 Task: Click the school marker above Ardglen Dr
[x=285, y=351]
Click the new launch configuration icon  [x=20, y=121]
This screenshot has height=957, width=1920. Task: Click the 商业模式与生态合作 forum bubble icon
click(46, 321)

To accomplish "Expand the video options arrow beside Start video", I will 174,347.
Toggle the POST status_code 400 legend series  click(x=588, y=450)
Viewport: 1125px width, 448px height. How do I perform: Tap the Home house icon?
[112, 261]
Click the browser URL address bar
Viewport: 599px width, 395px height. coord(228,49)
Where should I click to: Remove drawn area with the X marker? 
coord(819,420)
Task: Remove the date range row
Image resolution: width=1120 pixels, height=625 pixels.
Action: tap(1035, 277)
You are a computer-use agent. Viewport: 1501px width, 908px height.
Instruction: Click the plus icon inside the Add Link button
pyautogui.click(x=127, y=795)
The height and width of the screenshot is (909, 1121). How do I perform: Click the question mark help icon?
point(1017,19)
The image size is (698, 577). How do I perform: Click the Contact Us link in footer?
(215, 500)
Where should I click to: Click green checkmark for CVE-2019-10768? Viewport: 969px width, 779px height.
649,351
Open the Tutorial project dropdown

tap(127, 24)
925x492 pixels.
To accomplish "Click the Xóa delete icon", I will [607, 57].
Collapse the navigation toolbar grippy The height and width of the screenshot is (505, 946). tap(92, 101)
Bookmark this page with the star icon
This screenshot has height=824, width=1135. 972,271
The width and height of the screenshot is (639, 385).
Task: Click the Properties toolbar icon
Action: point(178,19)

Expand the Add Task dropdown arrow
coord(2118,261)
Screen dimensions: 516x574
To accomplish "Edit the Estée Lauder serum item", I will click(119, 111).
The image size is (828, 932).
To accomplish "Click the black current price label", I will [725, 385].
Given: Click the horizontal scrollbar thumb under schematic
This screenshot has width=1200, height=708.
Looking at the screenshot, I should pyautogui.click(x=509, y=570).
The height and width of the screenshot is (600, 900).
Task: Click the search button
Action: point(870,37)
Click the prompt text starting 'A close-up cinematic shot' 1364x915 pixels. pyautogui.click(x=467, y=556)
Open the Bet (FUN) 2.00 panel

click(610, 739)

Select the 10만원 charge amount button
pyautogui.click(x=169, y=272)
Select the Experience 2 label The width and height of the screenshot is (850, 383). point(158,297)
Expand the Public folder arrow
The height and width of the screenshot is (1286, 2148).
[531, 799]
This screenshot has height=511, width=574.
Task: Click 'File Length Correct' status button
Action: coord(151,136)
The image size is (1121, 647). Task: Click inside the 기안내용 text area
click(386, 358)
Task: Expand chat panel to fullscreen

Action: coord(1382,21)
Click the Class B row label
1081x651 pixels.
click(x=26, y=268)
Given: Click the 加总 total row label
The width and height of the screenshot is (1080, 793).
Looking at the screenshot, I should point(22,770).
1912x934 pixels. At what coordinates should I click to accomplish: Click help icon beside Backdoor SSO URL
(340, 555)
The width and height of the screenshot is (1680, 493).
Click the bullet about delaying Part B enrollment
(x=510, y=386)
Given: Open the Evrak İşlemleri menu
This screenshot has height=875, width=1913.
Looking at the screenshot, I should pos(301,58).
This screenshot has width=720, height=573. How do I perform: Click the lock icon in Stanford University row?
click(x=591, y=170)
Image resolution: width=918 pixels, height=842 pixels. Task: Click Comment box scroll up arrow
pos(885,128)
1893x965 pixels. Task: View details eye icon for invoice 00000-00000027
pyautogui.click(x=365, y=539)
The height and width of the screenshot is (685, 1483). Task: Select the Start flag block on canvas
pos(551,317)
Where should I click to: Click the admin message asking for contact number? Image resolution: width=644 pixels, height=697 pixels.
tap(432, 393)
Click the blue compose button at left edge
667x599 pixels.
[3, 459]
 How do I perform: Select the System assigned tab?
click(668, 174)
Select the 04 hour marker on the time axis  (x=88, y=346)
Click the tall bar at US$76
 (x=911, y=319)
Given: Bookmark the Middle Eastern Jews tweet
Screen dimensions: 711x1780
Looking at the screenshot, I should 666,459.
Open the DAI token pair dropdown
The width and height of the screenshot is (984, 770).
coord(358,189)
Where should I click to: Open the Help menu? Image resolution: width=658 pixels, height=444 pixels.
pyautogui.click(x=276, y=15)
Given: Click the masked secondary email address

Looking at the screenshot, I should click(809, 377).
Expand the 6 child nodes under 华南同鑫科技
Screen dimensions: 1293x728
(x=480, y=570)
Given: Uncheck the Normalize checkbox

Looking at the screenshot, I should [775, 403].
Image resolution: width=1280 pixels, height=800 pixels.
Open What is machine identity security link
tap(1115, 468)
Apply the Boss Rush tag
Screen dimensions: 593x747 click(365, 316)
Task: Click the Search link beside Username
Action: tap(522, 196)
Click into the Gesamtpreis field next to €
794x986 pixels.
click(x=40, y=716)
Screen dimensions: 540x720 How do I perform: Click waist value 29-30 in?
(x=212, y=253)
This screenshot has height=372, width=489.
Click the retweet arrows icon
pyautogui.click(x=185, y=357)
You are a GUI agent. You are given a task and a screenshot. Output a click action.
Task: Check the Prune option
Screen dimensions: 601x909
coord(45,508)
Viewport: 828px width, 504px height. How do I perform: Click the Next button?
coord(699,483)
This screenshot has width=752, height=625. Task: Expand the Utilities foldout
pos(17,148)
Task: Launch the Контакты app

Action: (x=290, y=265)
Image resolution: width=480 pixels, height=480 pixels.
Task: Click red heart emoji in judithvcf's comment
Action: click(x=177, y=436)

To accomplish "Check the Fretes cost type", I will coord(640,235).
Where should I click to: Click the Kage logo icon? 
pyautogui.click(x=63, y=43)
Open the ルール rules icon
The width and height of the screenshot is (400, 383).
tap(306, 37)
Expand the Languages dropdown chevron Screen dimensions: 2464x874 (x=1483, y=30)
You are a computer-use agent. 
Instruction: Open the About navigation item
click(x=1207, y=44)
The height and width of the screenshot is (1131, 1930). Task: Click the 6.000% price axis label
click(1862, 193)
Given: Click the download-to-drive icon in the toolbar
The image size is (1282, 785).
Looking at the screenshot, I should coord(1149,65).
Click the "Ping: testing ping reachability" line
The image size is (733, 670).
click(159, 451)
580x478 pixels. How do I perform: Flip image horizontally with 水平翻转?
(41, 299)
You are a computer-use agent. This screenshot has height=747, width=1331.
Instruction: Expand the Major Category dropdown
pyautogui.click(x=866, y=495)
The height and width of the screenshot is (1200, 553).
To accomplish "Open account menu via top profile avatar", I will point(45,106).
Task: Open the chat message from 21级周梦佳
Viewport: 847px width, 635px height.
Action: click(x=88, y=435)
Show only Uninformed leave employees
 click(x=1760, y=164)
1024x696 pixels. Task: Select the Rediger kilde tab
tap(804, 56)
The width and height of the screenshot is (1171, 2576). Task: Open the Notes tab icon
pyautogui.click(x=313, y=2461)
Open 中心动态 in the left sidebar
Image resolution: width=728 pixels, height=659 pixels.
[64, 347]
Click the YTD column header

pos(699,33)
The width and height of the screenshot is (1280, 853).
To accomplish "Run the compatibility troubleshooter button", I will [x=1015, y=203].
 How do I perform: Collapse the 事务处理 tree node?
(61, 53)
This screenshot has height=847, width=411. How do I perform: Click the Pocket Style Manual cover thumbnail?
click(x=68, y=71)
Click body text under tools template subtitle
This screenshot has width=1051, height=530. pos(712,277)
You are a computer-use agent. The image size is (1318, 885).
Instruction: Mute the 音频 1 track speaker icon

....

What is being asked> Each of the entries must be written out again exactly.

Answer for the task>
 Task: Click the school marker above Ardglen Dr
[x=285, y=351]
Click the new launch configuration icon  [x=20, y=121]
This screenshot has height=957, width=1920. Task: Click the 商业模式与生态合作 forum bubble icon
click(46, 321)

To accomplish "Expand the video options arrow beside Start video", I will 174,347.
Toggle the POST status_code 400 legend series  click(x=588, y=450)
Viewport: 1125px width, 448px height. How do I perform: Tap the Home house icon?
[112, 261]
Click the browser URL address bar
Viewport: 599px width, 395px height. coord(228,49)
Where should I click to: Remove drawn area with the X marker? 
coord(819,420)
Task: Remove the date range row
Image resolution: width=1120 pixels, height=625 pixels.
Action: tap(1035, 277)
You are a computer-use agent. Viewport: 1501px width, 908px height.
Instruction: Click the plus icon inside the Add Link button
pyautogui.click(x=127, y=795)
The height and width of the screenshot is (909, 1121). How do I perform: Click the question mark help icon?
point(1017,19)
The image size is (698, 577). How do I perform: Click the Contact Us link in footer?
(215, 500)
Where should I click to: Click green checkmark for CVE-2019-10768? Viewport: 969px width, 779px height.
649,351
Open the Tutorial project dropdown

tap(127, 24)
925x492 pixels.
To accomplish "Click the Xóa delete icon", I will [607, 57].
Collapse the navigation toolbar grippy The height and width of the screenshot is (505, 946). tap(92, 101)
Bookmark this page with the star icon
This screenshot has height=824, width=1135. 972,271
The width and height of the screenshot is (639, 385).
Task: Click the Properties toolbar icon
Action: point(178,19)

Expand the Add Task dropdown arrow
coord(2118,261)
Screen dimensions: 516x574
To accomplish "Edit the Estée Lauder serum item", I will click(119, 111).
The image size is (828, 932).
To accomplish "Click the black current price label", I will [725, 385].
Given: Click the horizontal scrollbar thumb under schematic
This screenshot has width=1200, height=708.
Looking at the screenshot, I should pyautogui.click(x=509, y=570).
The height and width of the screenshot is (600, 900).
Task: Click the search button
Action: point(870,37)
Click the prompt text starting 'A close-up cinematic shot' 1364x915 pixels. pyautogui.click(x=467, y=556)
Open the Bet (FUN) 2.00 panel

click(610, 739)

Select the 10만원 charge amount button
pyautogui.click(x=169, y=272)
Select the Experience 2 label The width and height of the screenshot is (850, 383). point(158,297)
Expand the Public folder arrow
The height and width of the screenshot is (1286, 2148).
[531, 799]
This screenshot has height=511, width=574.
Task: Click 'File Length Correct' status button
Action: coord(151,136)
The image size is (1121, 647). Task: Click inside the 기안내용 text area
click(386, 358)
Task: Expand chat panel to fullscreen

Action: coord(1382,21)
Click the Class B row label
1081x651 pixels.
click(x=26, y=268)
Given: Click the 加总 total row label
The width and height of the screenshot is (1080, 793).
Looking at the screenshot, I should point(22,770).
1912x934 pixels. At what coordinates should I click to accomplish: Click help icon beside Backdoor SSO URL
(340, 555)
The width and height of the screenshot is (1680, 493).
Click the bullet about delaying Part B enrollment
(x=510, y=386)
Given: Open the Evrak İşlemleri menu
This screenshot has height=875, width=1913.
Looking at the screenshot, I should pos(301,58).
This screenshot has width=720, height=573. How do I perform: Click the lock icon in Stanford University row?
click(x=591, y=170)
Image resolution: width=918 pixels, height=842 pixels. Task: Click Comment box scroll up arrow
pos(885,128)
1893x965 pixels. Task: View details eye icon for invoice 00000-00000027
pyautogui.click(x=365, y=539)
The height and width of the screenshot is (685, 1483). Task: Select the Start flag block on canvas
pos(551,317)
Where should I click to: Click the admin message asking for contact number? Image resolution: width=644 pixels, height=697 pixels.
tap(432, 393)
Click the blue compose button at left edge
667x599 pixels.
[3, 459]
 How do I perform: Select the System assigned tab?
click(668, 174)
Select the 04 hour marker on the time axis  (x=88, y=346)
Click the tall bar at US$76
 (x=911, y=319)
Given: Bookmark the Middle Eastern Jews tweet
Screen dimensions: 711x1780
Looking at the screenshot, I should 666,459.
Open the DAI token pair dropdown
The width and height of the screenshot is (984, 770).
coord(358,189)
Where should I click to: Open the Help menu? Image resolution: width=658 pixels, height=444 pixels.
pyautogui.click(x=276, y=15)
Given: Click the masked secondary email address

Looking at the screenshot, I should click(809, 377).
Expand the 6 child nodes under 华南同鑫科技
Screen dimensions: 1293x728
(x=480, y=570)
Given: Uncheck the Normalize checkbox

Looking at the screenshot, I should [775, 403].
Image resolution: width=1280 pixels, height=800 pixels.
Open What is machine identity security link
tap(1115, 468)
Apply the Boss Rush tag
Screen dimensions: 593x747 click(365, 316)
Task: Click the Search link beside Username
Action: tap(522, 196)
Click into the Gesamtpreis field next to €
794x986 pixels.
click(x=40, y=716)
Screen dimensions: 540x720 How do I perform: Click waist value 29-30 in?
(x=212, y=253)
This screenshot has height=372, width=489.
Click the retweet arrows icon
pyautogui.click(x=185, y=357)
You are a GUI agent. You are given a task and a screenshot. Output a click action.
Task: Check the Prune option
Screen dimensions: 601x909
coord(45,508)
Viewport: 828px width, 504px height. How do I perform: Click the Next button?
coord(699,483)
This screenshot has width=752, height=625. Task: Expand the Utilities foldout
pos(17,148)
Task: Launch the Контакты app

Action: (x=290, y=265)
Image resolution: width=480 pixels, height=480 pixels.
Task: Click red heart emoji in judithvcf's comment
Action: click(x=177, y=436)

To accomplish "Check the Fretes cost type", I will coord(640,235).
Where should I click to: Click the Kage logo icon? 
pyautogui.click(x=63, y=43)
Open the ルール rules icon
The width and height of the screenshot is (400, 383).
tap(306, 37)
Expand the Languages dropdown chevron Screen dimensions: 2464x874 (x=1483, y=30)
You are a computer-use agent. 
Instruction: Open the About navigation item
click(x=1207, y=44)
The height and width of the screenshot is (1131, 1930). Task: Click the 6.000% price axis label
click(1862, 193)
Given: Click the download-to-drive icon in the toolbar
The image size is (1282, 785).
Looking at the screenshot, I should coord(1149,65).
Click the "Ping: testing ping reachability" line
The image size is (733, 670).
click(159, 451)
580x478 pixels. How do I perform: Flip image horizontally with 水平翻转?
(41, 299)
You are a computer-use agent. This screenshot has height=747, width=1331.
Instruction: Expand the Major Category dropdown
pyautogui.click(x=866, y=495)
The height and width of the screenshot is (1200, 553).
To accomplish "Open account menu via top profile avatar", I will point(45,106).
Task: Open the chat message from 21级周梦佳
Viewport: 847px width, 635px height.
Action: click(x=88, y=435)
Show only Uninformed leave employees
 click(x=1760, y=164)
1024x696 pixels. Task: Select the Rediger kilde tab
tap(804, 56)
The width and height of the screenshot is (1171, 2576). Task: Open the Notes tab icon
pyautogui.click(x=313, y=2461)
Open 中心动态 in the left sidebar
Image resolution: width=728 pixels, height=659 pixels.
[64, 347]
Click the YTD column header

pos(699,33)
The width and height of the screenshot is (1280, 853).
To accomplish "Run the compatibility troubleshooter button", I will [x=1015, y=203].
 How do I perform: Collapse the 事务处理 tree node?
(61, 53)
This screenshot has height=847, width=411. How do I perform: Click the Pocket Style Manual cover thumbnail?
click(x=68, y=71)
Click body text under tools template subtitle
This screenshot has width=1051, height=530. pos(712,277)
You are a computer-use agent. The image size is (1318, 885).
Instruction: Mute the 音频 1 track speaker icon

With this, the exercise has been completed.